Acanthosis nigricans most likely is caused by factors that stimulate epidermal keratinocyte and dermal fibroblast proliferation.
In the benign form of acanthosis nigricans, the factor is probably insulin or an insulinlike growth factor (IGF) that incites the epidermal cell propagation. Other proposed mediators include other tyrosine kinase receptors (epidermal growth factor receptor [EGFR] or fibroblast growth factor receptor [FGFR]).
At high concentrations, insulin may exert potent proliferative effects via high-affinity binding to IGF-1 receptors. In addition, free IGF-1 levels may be elevated in obese patients with hyperinsulinemia, leading to accelerated cell growth and differentiation. 
Familial and syndromic forms of acanthosis nigricans have been identified. Many syndromes share common features, including obesity, hyperinsulinemia, and craniosynostosis. These have been subdivided into insulin-resistance syndromes and fibroblast growth factor defects.
Insulin-resistance syndromes include those with mutations in the insulin receptors (ie, leprechaunism, Rabson-Mendenhall syndrome), peroxisome proliferator-activated receptor gamma (ie, type 1 diabetes with acanthosis nigricans and hypertension), 1-acylglycerol-3-phosphate O-acyl transferase-2 or seipin (Berardinelli-Seip syndrome), lamin A/C (Dunnigan syndrome), and Alstrom syndrome gene. Fibroblast growth factor defects include activating mutations inFGFR2 (Beare-Stevenson syndrome), FGFR3 (Crouzon syndrome with acanthosis nigricans, thanatophoric dysplasia, severe achondroplasia with developmental delay, and acanthosis nigricans [SADDAN]). Familial cases of acanthosis nigricans with no other syndromic findings have also been linked to FGFR mutations. [3, 4]
Perspiration or friction may also play a contributory role, as suggested by the predilection of acanthosis nigricans for body folds.
In malignant acanthosis nigricans, the stimulating factor is hypothesized to be a substance secreted either by the tumor or in response to the tumor. Transforming growth factor (TGF)–alpha is structurally similar to epidermal growth factor and is a likely candidate. TGF-alpha and epidermal growth factor have both been found in gastric adenocarcinoma cells, and EGFR expression has been identified in skin cells within acanthosis nigricans lesions. Reports of urine and serum TGF-alpha levels normalizing after surgical tumor removal exist, with subsequent regression of skin lesions. 

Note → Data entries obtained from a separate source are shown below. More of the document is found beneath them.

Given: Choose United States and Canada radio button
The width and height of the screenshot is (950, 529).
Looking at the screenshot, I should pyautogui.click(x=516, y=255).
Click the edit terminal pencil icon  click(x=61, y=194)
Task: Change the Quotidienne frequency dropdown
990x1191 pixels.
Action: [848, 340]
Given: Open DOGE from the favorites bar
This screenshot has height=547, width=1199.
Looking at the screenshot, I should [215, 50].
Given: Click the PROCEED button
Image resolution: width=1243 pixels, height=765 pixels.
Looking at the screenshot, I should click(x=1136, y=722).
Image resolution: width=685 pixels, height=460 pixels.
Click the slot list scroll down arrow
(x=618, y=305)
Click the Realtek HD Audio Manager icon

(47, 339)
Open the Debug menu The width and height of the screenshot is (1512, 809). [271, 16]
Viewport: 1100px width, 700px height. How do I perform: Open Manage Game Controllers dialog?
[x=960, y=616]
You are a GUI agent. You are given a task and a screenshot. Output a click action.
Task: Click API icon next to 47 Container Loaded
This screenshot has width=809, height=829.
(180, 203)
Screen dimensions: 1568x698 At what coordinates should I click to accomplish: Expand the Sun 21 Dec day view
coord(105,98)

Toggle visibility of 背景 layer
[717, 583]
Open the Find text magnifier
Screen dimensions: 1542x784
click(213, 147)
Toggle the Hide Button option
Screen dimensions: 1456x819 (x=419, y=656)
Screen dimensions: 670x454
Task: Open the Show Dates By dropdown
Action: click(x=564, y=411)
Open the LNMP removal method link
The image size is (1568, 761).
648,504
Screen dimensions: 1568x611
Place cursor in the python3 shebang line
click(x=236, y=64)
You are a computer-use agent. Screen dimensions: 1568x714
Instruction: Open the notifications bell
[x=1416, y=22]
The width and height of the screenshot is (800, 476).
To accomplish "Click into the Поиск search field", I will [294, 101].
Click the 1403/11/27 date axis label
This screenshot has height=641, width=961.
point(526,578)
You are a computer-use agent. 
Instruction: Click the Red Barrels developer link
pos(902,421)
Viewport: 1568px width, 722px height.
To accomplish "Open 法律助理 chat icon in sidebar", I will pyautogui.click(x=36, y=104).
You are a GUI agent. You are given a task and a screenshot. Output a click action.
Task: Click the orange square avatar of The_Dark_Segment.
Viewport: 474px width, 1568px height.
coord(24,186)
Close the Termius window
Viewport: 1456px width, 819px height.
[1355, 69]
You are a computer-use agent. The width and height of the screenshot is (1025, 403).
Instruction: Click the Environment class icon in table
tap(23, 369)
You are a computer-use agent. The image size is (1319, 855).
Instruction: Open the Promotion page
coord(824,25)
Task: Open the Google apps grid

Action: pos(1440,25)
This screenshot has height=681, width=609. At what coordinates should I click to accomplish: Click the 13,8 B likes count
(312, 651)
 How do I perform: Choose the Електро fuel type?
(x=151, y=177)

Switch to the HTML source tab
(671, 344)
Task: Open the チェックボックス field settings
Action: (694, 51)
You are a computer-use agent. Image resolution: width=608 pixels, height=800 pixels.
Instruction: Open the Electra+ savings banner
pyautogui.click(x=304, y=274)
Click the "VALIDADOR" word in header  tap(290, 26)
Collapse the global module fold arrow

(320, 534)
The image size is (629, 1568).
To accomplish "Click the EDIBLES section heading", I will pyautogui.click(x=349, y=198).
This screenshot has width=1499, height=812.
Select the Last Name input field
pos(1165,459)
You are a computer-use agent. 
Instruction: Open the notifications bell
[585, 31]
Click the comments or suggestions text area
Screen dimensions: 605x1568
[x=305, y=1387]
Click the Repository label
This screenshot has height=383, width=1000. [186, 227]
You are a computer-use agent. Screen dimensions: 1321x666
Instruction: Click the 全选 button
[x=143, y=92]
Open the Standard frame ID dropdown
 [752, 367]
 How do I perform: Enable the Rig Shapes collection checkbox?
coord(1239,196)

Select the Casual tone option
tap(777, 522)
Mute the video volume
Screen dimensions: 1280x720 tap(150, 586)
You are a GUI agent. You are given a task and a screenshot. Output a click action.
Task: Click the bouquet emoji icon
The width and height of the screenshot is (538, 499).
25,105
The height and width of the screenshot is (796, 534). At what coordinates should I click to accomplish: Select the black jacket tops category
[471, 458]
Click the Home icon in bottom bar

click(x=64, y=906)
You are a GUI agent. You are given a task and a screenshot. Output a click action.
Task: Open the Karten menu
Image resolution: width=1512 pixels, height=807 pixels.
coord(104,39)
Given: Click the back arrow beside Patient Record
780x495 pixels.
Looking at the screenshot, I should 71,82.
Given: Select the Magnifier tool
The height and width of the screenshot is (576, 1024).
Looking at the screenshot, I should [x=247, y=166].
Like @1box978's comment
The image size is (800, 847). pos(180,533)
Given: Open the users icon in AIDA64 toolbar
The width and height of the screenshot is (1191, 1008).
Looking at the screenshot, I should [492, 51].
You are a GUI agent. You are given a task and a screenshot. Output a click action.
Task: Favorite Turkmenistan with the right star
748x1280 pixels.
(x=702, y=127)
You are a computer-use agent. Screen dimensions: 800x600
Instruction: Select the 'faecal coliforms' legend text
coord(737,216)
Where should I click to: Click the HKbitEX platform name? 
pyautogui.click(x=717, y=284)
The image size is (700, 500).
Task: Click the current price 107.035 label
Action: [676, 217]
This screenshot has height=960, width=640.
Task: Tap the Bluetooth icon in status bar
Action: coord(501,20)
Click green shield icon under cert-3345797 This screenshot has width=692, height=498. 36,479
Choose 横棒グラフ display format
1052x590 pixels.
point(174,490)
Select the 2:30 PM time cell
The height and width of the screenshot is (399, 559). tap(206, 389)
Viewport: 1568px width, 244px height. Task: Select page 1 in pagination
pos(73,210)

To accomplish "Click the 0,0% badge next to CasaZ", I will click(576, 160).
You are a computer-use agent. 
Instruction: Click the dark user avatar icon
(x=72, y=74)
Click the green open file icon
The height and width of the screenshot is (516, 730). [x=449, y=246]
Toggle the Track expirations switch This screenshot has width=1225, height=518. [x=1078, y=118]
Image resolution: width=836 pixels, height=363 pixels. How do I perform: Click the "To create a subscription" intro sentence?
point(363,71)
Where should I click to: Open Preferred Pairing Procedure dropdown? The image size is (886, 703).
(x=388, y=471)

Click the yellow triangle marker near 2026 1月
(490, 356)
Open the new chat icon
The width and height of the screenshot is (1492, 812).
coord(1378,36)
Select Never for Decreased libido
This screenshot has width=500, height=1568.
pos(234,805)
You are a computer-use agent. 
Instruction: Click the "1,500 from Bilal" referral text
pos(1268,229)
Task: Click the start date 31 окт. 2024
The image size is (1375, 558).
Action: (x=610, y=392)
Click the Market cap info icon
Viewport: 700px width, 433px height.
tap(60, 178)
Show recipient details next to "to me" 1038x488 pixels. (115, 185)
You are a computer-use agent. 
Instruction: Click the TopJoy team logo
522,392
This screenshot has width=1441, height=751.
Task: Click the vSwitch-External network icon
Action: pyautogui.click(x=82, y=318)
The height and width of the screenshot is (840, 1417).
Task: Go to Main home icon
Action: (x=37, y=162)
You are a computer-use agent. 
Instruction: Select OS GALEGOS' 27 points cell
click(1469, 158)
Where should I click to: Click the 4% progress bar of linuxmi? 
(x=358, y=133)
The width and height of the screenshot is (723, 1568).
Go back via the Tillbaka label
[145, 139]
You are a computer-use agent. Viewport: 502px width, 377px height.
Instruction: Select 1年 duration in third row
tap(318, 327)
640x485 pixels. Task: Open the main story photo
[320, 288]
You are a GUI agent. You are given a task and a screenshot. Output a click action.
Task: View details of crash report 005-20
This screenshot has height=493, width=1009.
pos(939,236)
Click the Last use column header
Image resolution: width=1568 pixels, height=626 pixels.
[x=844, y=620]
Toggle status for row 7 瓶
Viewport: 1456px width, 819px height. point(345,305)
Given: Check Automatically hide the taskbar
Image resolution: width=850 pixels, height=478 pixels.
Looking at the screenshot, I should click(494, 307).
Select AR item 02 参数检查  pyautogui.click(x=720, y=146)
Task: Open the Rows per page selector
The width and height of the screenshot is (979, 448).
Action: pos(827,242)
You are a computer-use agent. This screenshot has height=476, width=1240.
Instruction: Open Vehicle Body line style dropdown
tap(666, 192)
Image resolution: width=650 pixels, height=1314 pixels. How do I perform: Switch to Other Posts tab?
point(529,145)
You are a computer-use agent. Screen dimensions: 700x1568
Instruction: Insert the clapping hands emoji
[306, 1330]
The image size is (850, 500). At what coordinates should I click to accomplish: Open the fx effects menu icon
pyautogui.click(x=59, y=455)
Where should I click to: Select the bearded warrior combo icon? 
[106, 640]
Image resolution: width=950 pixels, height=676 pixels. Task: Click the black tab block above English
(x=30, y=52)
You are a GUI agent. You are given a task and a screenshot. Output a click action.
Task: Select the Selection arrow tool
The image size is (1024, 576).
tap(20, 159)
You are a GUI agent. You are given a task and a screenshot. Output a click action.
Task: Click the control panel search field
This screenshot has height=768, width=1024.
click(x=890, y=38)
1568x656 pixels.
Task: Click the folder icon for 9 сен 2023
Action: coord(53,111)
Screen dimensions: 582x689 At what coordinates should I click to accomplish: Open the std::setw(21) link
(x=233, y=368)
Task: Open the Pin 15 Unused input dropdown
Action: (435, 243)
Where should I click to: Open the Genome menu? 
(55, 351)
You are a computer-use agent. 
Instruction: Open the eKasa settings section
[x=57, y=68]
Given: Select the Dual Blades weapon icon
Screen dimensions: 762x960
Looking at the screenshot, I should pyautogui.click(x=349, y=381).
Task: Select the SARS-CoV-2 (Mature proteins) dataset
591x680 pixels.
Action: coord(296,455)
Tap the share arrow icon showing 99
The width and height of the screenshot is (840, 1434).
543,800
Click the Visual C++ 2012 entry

Exogenous medications also have been implicated as etiologic factors, including insulin injections (especially at the injection site), likely due to activation of IGF receptors. [6, 7] Agents such as palifermin (recombinant keratinocyte growth factor used to decrease mucositis with chemotherapy and stem cell transplantation) have reportedly produced transient but dramatic acanthosis nigricans–like lesions, presumably due to activation of the FGFR.